Hello, can I get recommendations on vehicles capable of towing a Forest River Microlite 21' TT or equivalent?  Does it have to be a big truck or super expensive SUV (Tahoe or Explorer or Expedition).   The Jeep Grand Cherokee claims to be able to tow. The Chevy Colorado upper end truck supposedly can. But I would love to hear from experienced people and not salespeople out for one goal...a sale.

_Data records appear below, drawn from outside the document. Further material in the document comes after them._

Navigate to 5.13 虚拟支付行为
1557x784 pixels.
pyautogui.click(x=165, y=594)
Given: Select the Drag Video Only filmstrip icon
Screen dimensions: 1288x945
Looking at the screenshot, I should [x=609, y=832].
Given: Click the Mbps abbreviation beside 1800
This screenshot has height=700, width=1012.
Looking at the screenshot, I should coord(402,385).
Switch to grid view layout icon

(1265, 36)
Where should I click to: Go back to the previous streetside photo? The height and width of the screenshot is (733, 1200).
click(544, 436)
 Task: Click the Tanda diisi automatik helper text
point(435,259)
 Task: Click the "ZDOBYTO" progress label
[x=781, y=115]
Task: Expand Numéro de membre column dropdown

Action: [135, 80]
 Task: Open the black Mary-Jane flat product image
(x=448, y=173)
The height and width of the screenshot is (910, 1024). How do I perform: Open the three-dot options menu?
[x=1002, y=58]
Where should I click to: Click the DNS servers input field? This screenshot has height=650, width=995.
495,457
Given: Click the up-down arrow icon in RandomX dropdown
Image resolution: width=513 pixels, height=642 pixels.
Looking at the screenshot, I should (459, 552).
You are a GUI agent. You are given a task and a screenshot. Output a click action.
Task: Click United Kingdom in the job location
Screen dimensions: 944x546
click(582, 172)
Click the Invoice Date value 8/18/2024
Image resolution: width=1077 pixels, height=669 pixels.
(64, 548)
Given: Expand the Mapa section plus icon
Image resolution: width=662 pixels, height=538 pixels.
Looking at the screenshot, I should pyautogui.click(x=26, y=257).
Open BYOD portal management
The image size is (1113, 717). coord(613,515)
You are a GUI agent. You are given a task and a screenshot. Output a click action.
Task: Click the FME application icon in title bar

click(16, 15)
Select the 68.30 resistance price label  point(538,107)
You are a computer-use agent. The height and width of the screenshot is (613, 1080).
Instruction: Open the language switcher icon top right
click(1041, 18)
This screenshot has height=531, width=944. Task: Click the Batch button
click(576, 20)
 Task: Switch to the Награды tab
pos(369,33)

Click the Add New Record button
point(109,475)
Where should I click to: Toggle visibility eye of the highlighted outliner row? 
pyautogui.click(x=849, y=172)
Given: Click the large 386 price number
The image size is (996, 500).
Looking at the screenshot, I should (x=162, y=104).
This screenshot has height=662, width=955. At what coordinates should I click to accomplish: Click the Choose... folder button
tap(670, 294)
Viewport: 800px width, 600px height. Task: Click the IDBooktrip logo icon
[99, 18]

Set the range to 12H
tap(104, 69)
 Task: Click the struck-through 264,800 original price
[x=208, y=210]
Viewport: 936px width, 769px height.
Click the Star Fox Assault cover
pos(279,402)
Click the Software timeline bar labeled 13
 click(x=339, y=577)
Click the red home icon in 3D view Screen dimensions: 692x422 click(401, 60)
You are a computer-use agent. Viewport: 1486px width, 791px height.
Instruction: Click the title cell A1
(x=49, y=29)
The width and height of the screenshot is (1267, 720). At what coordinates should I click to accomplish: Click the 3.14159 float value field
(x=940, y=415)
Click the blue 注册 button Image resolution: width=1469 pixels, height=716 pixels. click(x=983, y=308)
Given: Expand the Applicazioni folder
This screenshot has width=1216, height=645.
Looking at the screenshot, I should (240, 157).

Thanks


----------



## C Nash (Jun 1, 2015)

Welcome to the forum Dsjrt.  Any 1/2 ton should be able to tow no problem.  Even most newer V 6 would handle it but I would go V8 with tow package.  Do you have any tow vehicle now?  Buying new or used?  Most people will upgrade to larger rv after a few yr so may want to think about that when deciding.  There are a lot of vehicle that you can use for that size TT.


----------



## akjimny (Jun 2, 2015)

Hi Dsjrt and welcome to the RVUSA Forum.  I go by the philosophy if some are good - more are better.  Get the biggest and newest tow vehicle you can afford.  As Chelse said, most RVers upgrade sooner or later and if you already have a larger tow vehicle, you're that much ahead.  Whatever you get, make sure you have a load equalizing hitch.  It makes a world of difference and takes some of the strain off the rear of the tow vehicle.  The car dealer should be able to tell you the max allowable weight you can tow with whatever you are looking at getting.  Or check on the web.  Good luck and post back if we can be of more help.


----------